(Text and element pointing records)
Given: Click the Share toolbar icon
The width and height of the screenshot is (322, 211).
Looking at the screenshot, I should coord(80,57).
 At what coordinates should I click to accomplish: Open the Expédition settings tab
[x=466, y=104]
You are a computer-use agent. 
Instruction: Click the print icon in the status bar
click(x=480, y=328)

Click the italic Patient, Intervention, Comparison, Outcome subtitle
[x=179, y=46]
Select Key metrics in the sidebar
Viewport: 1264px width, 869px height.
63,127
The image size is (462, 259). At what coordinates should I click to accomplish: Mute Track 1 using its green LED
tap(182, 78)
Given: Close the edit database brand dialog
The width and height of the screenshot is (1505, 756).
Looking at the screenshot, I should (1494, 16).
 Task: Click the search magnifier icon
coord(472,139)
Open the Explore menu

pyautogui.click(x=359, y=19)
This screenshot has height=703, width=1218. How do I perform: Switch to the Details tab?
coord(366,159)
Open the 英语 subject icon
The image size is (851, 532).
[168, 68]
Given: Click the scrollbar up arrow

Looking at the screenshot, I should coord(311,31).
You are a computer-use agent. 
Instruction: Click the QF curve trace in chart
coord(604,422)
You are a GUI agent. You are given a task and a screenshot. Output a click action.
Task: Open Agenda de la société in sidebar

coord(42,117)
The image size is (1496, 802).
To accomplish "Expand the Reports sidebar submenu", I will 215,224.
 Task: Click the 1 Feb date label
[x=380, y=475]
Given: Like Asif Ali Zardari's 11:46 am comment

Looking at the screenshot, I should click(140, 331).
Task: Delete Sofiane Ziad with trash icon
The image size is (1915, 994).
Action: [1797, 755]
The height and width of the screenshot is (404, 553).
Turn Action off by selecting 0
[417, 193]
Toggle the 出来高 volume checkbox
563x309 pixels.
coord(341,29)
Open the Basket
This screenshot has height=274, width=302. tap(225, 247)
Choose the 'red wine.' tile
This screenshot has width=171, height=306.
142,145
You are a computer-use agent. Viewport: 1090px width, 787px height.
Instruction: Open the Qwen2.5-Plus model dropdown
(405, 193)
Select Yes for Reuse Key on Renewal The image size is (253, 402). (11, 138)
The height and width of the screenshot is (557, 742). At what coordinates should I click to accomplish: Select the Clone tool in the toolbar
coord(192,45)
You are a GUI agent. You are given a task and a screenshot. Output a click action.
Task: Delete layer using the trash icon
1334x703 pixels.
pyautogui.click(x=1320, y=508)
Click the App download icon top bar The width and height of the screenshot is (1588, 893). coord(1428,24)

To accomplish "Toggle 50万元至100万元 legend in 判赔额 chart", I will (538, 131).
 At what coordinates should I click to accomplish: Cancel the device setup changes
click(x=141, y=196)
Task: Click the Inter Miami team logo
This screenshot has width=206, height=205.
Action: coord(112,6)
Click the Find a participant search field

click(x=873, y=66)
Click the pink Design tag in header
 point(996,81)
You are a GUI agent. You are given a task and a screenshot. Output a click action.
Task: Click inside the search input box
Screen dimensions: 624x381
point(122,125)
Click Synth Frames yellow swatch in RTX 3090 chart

● Exercise instructions:
Give the records from the start through the line containing "This screenshot has height=274, width=302.", that line included, as a Markdown table with the columns Number and Record line. Use one row per line and leave out blank lines.

● Expected answer:
| Number | Record line |
|---|---|
| 1 | Given: Click the Share toolbar icon |
| 2 | The width and height of the screenshot is (322, 211). |
| 3 | Looking at the screenshot, I should coord(80,57). |
| 4 |  At what coordinates should I click to accomplish: Open the Expédition settings tab |
| 5 | [x=466, y=104] |
| 6 | You are a computer-use agent.  |
| 7 | Instruction: Click the print icon in the status bar |
| 8 | click(x=480, y=328) |
| 9 | Click the italic Patient, Intervention, Comparison, Outcome subtitle |
| 10 | [x=179, y=46] |
| 11 | Select Key metrics in the sidebar |
| 12 | Viewport: 1264px width, 869px height. |
| 13 | 63,127 |
| 14 | The image size is (462, 259). At what coordinates should I click to accomplish: Mute Track 1 using its green LED |
| 15 | tap(182, 78) |
| 16 | Given: Close the edit database brand dialog |
| 17 | The width and height of the screenshot is (1505, 756). |
| 18 | Looking at the screenshot, I should (1494, 16). |
| 19 |  Task: Click the search magnifier icon |
| 20 | coord(472,139) |
| 21 | Open the Explore menu |
| 22 | pyautogui.click(x=359, y=19) |
| 23 | This screenshot has height=703, width=1218. How do I perform: Switch to the Details tab? |
| 24 | coord(366,159) |
| 25 | Open the 英语 subject icon |
| 26 | The image size is (851, 532). |
| 27 | [168, 68] |
| 28 | Given: Click the scrollbar up arrow |
| 29 | Looking at the screenshot, I should coord(311,31). |
| 30 | You are a computer-use agent.  |
| 31 | Instruction: Click the QF curve trace in chart |
| 32 | coord(604,422) |
| 33 | You are a GUI agent. You are given a task and a screenshot. Output a click action. |
| 34 | Task: Open Agenda de la société in sidebar |
| 35 | coord(42,117) |
| 36 | The image size is (1496, 802). |
| 37 | To accomplish "Expand the Reports sidebar submenu", I will 215,224. |
| 38 |  Task: Click the 1 Feb date label |
| 39 | [x=380, y=475] |
| 40 | Given: Like Asif Ali Zardari's 11:46 am comment |
| 41 | Looking at the screenshot, I should click(140, 331). |
| 42 | Task: Delete Sofiane Ziad with trash icon |
| 43 | The image size is (1915, 994). |
| 44 | Action: [1797, 755] |
| 45 | The height and width of the screenshot is (404, 553). |
| 46 | Turn Action off by selecting 0 |
| 47 | [417, 193] |
| 48 | Toggle the 出来高 volume checkbox |
| 49 | 563x309 pixels. |
| 50 | coord(341,29) |
| 51 | Open the Basket |
| 52 | This screenshot has height=274, width=302. tap(225, 247) |